12 People Who Were Even More Terrified After Discovering the TRUE Causes of Eerie Events

4 months ago

When confronted with genuinely frightening situations, our minds instinctively seek to rationalize and find logical explanations, mitigating the intensity of our fear. Often, the actual cause of our unease proves to be far less severe than the fear it evokes. However, there are instances when the unsettling voices or mysterious shadows we encounter may conceal reasons beyond our wildest imagination, leaving us wishing we had never unveiled the truth in the first place.

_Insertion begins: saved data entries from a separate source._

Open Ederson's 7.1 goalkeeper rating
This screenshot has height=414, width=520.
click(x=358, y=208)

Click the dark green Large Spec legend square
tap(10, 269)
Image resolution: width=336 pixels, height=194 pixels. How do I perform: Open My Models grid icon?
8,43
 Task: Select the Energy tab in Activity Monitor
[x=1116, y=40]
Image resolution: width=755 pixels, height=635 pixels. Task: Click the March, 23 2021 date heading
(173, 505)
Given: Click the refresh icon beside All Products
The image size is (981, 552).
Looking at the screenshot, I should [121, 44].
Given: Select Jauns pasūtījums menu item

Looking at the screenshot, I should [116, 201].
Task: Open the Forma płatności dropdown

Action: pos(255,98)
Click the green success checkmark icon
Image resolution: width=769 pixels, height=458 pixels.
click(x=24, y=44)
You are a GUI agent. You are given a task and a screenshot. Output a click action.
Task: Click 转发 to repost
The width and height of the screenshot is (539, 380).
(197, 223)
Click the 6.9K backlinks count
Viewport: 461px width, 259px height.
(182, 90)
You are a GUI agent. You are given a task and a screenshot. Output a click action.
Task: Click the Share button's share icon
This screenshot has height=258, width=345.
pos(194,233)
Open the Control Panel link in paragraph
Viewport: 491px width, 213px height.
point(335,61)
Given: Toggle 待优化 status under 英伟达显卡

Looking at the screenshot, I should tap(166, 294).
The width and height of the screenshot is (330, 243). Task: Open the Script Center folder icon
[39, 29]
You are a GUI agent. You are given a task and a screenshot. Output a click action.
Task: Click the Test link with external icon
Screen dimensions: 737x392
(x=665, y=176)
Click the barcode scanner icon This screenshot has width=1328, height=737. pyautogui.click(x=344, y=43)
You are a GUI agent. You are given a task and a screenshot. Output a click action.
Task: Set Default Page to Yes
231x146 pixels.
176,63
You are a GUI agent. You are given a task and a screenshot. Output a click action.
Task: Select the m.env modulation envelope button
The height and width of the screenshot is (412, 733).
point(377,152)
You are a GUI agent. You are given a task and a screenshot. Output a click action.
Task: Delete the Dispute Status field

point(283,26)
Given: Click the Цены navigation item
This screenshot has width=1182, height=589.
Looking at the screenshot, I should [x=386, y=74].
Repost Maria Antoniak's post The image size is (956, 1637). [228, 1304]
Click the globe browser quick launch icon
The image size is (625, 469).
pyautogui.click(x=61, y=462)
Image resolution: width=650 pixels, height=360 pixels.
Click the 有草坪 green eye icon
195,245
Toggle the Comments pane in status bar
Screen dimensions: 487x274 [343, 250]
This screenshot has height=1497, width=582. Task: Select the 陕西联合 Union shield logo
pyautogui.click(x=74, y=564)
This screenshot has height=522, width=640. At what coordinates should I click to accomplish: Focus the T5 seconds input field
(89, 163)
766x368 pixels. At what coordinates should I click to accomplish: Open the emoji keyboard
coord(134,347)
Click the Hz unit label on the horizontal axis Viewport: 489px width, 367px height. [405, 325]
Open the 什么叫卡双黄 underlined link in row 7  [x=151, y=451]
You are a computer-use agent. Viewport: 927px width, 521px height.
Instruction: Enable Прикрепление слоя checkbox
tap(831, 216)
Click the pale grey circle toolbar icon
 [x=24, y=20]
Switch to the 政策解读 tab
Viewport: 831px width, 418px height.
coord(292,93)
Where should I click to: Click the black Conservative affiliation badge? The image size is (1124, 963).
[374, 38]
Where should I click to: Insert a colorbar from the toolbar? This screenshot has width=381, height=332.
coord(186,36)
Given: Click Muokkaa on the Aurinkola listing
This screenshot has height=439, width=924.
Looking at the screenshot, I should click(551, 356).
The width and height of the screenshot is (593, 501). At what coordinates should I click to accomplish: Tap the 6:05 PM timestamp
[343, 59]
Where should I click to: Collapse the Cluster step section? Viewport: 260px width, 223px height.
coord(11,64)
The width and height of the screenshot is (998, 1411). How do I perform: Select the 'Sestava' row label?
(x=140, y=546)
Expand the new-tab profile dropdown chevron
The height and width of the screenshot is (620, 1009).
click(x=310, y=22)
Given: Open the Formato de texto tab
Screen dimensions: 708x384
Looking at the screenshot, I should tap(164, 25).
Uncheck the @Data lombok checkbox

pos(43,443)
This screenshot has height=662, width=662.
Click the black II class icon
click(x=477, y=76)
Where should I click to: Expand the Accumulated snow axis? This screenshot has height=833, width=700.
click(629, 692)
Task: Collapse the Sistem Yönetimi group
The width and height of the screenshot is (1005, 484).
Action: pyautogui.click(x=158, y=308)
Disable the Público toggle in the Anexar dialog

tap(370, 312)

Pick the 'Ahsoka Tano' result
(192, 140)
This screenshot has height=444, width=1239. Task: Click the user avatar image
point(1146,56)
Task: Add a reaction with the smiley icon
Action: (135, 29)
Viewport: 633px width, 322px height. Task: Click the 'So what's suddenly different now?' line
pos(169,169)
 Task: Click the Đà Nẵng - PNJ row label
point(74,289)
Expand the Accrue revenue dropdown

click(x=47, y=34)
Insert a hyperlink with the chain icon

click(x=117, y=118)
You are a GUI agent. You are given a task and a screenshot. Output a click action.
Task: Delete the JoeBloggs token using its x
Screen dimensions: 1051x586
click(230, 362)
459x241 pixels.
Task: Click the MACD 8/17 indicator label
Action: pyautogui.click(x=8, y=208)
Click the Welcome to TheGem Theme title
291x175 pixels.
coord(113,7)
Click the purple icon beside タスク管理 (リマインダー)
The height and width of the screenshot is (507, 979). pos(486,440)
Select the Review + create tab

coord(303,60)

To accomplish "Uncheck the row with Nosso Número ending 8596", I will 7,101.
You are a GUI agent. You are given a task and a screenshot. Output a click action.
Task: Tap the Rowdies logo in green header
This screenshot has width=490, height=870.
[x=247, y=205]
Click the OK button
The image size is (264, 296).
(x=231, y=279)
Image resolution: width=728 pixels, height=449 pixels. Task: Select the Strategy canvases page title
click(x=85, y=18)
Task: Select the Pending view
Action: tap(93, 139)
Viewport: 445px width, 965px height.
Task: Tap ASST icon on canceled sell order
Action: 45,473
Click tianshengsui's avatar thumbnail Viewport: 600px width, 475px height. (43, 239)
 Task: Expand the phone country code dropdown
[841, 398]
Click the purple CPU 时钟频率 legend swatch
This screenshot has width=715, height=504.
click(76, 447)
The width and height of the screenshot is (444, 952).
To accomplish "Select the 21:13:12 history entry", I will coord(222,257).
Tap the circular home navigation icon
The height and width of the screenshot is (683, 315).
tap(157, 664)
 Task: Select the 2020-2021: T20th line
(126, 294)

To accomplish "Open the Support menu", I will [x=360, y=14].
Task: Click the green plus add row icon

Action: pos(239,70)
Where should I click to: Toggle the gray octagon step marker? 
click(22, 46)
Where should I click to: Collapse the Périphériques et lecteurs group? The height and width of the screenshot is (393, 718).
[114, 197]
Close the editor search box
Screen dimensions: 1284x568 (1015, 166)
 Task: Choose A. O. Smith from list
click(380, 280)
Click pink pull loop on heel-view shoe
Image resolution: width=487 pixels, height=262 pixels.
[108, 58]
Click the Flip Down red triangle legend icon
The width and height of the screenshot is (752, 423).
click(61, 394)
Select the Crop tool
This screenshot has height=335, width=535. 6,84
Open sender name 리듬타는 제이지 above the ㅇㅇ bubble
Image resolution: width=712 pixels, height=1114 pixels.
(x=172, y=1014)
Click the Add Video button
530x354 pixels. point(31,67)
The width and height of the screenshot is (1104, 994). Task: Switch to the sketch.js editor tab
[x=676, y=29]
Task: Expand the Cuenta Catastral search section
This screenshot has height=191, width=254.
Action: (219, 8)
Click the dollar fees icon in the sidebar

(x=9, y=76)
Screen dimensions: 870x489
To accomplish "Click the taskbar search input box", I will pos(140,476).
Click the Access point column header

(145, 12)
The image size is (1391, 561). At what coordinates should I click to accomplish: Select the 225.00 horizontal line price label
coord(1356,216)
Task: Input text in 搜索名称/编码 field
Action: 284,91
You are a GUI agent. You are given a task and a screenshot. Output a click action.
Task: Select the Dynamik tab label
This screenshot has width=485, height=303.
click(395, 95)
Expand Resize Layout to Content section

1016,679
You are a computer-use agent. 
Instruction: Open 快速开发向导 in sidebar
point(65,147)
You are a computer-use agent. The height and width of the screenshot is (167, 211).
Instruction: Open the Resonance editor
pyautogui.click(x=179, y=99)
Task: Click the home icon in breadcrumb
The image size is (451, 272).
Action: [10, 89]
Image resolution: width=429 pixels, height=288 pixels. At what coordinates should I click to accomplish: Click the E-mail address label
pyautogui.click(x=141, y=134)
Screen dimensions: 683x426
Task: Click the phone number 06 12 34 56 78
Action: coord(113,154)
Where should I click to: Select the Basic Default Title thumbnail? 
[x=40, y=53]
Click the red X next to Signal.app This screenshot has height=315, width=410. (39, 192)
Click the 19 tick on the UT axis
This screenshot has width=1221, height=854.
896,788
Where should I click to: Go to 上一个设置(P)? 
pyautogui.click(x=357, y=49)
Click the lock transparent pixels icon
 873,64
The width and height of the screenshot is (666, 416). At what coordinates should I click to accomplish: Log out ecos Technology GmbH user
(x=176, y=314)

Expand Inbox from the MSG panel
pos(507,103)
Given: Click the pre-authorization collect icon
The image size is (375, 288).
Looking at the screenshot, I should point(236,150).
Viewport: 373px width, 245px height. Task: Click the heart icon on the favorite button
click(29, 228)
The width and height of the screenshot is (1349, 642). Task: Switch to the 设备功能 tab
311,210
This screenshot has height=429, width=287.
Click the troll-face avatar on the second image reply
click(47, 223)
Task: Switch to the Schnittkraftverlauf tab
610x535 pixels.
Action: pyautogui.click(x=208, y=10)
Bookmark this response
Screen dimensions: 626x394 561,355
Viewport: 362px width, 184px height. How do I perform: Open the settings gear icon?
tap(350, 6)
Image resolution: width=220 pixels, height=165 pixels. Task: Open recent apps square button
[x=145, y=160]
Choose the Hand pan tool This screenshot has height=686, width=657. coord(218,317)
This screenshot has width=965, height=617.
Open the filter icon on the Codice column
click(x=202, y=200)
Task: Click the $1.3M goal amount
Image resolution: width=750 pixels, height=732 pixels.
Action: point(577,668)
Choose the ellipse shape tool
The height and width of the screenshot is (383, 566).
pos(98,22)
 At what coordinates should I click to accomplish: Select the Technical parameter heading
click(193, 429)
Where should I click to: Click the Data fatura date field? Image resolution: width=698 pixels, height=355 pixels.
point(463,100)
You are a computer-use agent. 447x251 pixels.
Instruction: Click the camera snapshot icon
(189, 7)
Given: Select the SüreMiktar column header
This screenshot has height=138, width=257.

  • As a young kid, I had “nightmares” of waking up to see my mother hovering over my bed by the window. She just blankly stared down at me and my sister. I’d get so scared, yelling, “Mom! Mom!” and she never responded. I knew it was not “my mom.” When I was older, I told my aunt about it, and she told me they weren’t dreams; it was real because my mom would go into our rooms randomly to check on us. She had serious mental health issues that worsened over the years. Occasionally, she would have episodes of anxiety about something happening to us and would “guard” us at night.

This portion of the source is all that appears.